Options for simulating with the standard circulant embedding method

CE.force

Logical. Circulant embedding does not work if a certain circulant matrix has negative eigenvalues. Sometimes it is convenient to replace all the negative eigenvalues by zero (CE.force=TRUE) after CE.trials number of trials. Default: FALSE [init].

CE.mmin

Scalar or vector, integer if positive. CE.mmin determines the initial size of the circulant matrix. If CE.mmin=0 the minimal starting size is determined automatically according to the dimensions of the grid. If CE.mmin>0 then the absolute starting size is given. If CE.mmin<0 then the automatically determined matrix size is multiplied by |\code{CE.mmin}|; here CE.mmin must be smaller than -1; the value -1 takes over the minimal starting size.
Note: in any cases, the initial size might be increased according to CE.useprimes.
Default: 0 [init].

CE.strategy

0 : if the circulant matrix has negative eigenvalues then the size in each direction is doubled;
1 : the size is enhanced only in one direction, namely that one where the covariance function has the largest value at the end point of the grid — note that the default value of CE.trials is probably too small in that case.

In some cases CE.strategy=0 works better, in other cases CE.strategy=1. Just try.

Default: 0 [init].

CE.maxmem

maximal total size of the circulant matrix. The total amount of memory needed for the internal calculations is about 16 (=2 * sizeof(double)) times as large as CE.maxmem if RFparameters()$Storing=FALSE and 32 (=4 * sizeof(double)) time as large if Storing=TRUE.

Note that CE.maxmem can be used to control the automatic choice of the simulation algorithm. Namely, in case of huge circulant matrices, other simulation methods (TBM) are faster and might be preferred be the user.

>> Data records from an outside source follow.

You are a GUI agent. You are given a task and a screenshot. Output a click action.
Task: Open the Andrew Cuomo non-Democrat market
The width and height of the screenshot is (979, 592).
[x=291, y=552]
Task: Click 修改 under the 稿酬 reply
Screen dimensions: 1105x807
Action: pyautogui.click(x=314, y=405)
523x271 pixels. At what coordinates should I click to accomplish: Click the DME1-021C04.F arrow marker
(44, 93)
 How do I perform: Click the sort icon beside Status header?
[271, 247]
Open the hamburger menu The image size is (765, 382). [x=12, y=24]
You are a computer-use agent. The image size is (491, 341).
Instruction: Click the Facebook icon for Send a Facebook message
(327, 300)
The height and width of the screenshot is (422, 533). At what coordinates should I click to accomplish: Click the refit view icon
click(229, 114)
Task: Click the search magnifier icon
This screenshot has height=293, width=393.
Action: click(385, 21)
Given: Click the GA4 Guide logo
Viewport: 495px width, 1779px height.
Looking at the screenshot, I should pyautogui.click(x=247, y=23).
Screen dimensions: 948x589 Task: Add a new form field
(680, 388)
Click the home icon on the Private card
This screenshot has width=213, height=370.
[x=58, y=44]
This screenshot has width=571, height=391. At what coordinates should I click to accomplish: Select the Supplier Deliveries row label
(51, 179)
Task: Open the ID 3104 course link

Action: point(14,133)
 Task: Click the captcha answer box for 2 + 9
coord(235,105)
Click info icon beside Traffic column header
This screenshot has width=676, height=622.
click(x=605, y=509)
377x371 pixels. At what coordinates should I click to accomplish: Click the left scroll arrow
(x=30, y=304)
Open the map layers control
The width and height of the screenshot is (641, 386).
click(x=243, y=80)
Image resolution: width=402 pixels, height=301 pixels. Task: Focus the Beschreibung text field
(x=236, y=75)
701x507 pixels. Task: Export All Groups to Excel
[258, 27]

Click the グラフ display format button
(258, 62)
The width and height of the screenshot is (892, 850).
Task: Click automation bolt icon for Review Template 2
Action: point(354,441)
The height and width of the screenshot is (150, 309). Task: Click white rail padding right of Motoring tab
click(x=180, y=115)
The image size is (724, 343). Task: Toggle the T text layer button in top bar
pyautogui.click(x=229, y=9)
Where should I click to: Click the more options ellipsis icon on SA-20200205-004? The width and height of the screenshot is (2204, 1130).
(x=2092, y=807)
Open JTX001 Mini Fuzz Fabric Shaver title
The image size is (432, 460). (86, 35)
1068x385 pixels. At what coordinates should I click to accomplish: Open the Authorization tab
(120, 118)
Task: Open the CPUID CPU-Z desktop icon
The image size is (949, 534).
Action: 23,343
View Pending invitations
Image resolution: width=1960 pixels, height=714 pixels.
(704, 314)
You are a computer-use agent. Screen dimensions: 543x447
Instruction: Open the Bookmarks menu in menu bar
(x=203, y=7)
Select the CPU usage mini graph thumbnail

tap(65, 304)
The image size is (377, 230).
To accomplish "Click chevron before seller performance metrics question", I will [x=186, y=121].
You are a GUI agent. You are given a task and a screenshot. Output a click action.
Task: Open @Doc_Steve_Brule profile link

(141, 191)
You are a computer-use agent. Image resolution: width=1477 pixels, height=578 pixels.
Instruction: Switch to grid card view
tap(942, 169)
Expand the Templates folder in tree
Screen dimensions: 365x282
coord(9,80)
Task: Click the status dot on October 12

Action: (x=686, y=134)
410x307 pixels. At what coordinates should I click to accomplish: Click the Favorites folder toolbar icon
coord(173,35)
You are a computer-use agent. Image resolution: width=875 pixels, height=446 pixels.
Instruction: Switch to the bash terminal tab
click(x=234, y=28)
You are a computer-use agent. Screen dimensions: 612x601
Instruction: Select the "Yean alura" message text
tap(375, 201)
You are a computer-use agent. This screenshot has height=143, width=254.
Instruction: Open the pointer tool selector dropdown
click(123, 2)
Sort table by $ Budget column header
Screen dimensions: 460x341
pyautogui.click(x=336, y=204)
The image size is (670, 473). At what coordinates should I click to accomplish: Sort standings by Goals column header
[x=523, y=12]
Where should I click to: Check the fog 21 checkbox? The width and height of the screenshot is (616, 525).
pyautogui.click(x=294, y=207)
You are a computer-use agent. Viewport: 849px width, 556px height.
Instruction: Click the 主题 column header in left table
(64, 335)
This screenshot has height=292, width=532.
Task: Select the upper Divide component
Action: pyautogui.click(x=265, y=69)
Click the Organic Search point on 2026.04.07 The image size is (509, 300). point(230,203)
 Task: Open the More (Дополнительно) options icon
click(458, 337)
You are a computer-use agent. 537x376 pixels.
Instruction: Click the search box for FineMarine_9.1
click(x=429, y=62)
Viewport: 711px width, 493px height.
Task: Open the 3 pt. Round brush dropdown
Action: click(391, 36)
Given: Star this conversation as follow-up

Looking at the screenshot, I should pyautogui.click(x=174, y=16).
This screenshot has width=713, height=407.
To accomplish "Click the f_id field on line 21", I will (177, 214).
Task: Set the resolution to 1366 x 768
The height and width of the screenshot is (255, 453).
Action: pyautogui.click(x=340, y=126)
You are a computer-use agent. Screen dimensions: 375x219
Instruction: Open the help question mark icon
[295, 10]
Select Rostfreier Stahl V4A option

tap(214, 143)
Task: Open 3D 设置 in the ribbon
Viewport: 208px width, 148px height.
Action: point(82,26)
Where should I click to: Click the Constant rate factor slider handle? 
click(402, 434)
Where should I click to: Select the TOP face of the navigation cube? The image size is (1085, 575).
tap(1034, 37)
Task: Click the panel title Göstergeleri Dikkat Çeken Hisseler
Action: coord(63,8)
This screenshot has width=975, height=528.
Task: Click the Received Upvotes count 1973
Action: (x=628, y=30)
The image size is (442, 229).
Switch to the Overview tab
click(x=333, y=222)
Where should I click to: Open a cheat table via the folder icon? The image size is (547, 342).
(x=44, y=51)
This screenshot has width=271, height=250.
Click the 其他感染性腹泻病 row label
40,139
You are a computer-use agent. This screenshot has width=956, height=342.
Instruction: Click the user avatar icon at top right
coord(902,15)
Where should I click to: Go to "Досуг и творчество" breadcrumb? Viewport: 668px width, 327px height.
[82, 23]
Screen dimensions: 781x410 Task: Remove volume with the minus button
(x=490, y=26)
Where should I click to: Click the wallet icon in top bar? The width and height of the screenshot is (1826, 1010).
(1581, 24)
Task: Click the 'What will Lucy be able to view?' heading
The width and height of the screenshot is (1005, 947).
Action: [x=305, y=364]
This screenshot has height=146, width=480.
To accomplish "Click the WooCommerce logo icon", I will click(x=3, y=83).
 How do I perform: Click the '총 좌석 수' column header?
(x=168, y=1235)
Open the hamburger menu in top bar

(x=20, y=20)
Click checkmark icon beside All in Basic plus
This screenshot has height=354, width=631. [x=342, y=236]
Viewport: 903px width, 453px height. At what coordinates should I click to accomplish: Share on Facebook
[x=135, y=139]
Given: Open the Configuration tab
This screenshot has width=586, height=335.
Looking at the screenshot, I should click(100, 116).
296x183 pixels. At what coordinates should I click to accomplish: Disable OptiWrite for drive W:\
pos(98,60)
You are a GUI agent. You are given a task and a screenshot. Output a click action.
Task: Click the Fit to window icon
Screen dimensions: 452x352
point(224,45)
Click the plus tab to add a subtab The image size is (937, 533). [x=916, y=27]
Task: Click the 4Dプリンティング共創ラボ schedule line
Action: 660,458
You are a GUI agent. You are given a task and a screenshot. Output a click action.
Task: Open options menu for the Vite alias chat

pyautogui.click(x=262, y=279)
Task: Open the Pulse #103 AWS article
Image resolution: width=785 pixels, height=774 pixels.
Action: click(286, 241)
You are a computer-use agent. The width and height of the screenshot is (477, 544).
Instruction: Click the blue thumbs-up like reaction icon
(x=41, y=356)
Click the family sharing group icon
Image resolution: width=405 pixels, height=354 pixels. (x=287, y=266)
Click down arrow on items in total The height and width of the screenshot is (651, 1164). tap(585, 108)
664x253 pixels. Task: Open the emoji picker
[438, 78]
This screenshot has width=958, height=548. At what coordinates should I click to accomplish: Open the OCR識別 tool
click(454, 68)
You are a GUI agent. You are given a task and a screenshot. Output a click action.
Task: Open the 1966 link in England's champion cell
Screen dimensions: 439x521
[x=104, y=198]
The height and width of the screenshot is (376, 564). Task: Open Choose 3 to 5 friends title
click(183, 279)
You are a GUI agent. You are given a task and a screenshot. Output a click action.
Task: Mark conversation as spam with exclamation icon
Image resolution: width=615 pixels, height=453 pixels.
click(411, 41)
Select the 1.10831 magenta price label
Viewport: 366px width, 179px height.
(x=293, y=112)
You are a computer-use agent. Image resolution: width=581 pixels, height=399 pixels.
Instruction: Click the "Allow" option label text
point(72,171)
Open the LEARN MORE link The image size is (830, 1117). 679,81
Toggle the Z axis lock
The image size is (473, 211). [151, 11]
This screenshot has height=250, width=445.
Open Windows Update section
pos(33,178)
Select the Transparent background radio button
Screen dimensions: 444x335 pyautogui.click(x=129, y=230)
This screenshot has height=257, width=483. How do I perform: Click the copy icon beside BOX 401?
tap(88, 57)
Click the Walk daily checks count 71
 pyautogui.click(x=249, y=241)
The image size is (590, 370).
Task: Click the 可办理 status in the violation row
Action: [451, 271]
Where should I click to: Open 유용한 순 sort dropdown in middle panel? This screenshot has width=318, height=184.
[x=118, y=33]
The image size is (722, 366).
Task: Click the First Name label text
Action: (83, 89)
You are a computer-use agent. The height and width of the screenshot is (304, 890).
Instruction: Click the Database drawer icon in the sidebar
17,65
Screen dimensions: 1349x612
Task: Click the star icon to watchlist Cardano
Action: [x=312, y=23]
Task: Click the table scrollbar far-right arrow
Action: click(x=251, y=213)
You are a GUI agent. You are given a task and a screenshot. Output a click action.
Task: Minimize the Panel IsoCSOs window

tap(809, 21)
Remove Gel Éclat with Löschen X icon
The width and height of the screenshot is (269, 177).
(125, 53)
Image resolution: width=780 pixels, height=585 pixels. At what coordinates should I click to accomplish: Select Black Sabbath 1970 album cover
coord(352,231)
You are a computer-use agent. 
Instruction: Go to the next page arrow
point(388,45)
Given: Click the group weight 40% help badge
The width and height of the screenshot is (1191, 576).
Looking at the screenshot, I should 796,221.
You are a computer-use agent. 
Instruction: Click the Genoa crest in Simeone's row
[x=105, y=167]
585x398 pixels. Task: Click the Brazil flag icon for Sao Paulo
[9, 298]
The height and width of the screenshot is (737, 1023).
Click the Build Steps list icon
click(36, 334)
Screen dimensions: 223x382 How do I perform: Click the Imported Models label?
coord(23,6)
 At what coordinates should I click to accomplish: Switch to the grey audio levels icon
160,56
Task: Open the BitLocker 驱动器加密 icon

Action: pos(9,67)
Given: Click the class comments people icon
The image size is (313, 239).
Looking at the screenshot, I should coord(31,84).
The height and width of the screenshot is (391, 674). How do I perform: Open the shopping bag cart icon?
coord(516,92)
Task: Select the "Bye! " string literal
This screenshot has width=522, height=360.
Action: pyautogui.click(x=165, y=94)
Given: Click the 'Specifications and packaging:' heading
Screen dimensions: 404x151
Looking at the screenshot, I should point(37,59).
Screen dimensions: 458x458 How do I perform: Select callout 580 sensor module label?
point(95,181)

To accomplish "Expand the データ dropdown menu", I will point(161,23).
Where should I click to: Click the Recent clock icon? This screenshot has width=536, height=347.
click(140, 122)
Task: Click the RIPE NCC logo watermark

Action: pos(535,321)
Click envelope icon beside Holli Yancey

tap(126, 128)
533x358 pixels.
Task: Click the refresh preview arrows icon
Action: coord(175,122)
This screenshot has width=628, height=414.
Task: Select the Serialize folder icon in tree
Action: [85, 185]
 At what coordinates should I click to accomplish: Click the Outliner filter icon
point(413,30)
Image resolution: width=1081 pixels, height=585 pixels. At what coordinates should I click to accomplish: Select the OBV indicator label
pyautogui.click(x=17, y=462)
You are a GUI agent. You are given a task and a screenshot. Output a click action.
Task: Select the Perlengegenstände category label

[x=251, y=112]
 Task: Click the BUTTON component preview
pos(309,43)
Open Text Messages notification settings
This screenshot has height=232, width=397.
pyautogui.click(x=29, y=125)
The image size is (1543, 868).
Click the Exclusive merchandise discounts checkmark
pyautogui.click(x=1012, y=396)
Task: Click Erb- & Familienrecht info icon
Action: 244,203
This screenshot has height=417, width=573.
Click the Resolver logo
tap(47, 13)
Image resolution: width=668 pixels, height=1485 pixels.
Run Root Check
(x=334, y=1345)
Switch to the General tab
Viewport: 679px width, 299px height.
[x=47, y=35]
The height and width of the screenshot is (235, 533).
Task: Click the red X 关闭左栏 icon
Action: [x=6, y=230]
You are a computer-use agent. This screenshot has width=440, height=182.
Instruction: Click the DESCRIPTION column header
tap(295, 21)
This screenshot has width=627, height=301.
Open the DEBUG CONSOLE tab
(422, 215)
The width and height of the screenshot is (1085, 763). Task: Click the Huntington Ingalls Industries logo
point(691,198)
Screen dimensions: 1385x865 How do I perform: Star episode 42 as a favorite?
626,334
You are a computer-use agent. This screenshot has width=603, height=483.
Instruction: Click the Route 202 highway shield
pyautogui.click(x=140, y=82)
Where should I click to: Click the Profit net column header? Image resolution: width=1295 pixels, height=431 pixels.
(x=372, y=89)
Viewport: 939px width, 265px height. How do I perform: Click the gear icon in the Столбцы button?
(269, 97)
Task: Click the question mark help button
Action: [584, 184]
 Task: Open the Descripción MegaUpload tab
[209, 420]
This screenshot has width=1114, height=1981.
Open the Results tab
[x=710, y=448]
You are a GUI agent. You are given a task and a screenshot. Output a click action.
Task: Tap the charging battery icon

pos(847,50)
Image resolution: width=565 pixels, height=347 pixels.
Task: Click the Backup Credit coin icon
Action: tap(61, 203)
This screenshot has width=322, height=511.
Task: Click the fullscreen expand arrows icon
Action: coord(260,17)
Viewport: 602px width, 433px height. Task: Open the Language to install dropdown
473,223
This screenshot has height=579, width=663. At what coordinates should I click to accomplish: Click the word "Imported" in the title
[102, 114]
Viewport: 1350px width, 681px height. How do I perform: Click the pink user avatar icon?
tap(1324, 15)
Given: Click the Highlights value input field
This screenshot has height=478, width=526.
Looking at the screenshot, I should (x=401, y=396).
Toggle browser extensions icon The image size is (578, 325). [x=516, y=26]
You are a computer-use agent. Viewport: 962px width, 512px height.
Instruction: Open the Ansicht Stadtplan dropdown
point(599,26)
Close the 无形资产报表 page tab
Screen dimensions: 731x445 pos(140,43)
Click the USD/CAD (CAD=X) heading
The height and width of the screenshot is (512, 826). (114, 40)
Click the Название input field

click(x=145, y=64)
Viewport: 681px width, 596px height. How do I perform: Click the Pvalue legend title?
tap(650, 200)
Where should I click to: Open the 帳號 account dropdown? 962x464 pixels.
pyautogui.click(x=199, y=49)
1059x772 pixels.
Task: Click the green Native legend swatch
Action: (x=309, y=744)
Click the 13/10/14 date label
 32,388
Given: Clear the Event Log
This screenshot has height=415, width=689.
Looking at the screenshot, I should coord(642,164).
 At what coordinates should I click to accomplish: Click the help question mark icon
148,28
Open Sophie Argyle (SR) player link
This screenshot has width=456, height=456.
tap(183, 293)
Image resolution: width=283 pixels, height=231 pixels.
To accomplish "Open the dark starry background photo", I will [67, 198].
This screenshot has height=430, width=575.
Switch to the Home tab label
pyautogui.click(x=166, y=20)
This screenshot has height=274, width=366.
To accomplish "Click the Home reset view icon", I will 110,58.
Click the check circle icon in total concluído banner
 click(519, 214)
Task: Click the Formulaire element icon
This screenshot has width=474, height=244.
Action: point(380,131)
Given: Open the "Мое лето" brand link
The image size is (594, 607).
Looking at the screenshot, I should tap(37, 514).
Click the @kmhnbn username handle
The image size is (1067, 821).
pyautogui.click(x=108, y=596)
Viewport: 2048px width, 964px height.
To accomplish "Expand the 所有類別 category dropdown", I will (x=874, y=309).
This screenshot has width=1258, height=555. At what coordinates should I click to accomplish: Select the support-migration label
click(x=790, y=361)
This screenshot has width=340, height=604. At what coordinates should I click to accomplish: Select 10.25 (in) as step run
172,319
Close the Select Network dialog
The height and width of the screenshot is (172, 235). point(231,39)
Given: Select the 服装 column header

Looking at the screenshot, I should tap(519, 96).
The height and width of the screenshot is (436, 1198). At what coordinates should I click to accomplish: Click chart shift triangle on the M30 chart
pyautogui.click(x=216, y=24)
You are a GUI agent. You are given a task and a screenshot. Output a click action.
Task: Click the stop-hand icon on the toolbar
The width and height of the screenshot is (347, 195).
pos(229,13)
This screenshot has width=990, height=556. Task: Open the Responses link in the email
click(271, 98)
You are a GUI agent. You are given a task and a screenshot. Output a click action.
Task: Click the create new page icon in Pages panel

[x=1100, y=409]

Default: 4096^2 = 16777216 [init].

CE.tolIm

If the modulus of the imaginary part is less than CE.tolIm then the eigenvalue is considered as real. Default: 1E-3 [init].

CE.tolRe

Eigenvalues between CE.tolRe and 0 are considered as 0 and set 0. Default: -1E-7 [init].

CE.trials

A larger circulant matrix is likely to make more eigenvalues non-negative. If at least one of the thresholds CE.tolRe and CE.tolIm are missed then the matrix size is doubled according to CE.strategy, and the matrix is checked again. This procedure is repeated up to CE.trials-1 times. If there are still negative eigenvalues, the simulation method fails if CE.force=FALSE. Default: 3 [init].

CE.several

logical. If FALSE only half the memory is need, but only a single independent realisation can created. Default: TRUE [init].

CE.useprimes

Logical. If FALSE the columns of the circulant matrix have length 2^k for some k. Otherwise the algorithm tries to find a nicely factorizable number close to the size of the given matrix. Default: TRUE [init].

CE.dependent

Logical. If FALSE then independent random fields are created. If TRUE then at least 4 non-overlapping rectangles are taken out of the the expanded grid defined by the circulant matrix. These simulations are dependent. See below for an example. See CE.trials for some more information on the circulant matrix. Default: FALSE [init].

CE.method

0 or 1. Decomposition of the covariance matrix. This parameter is only relevant if multivariate random fields are simulated.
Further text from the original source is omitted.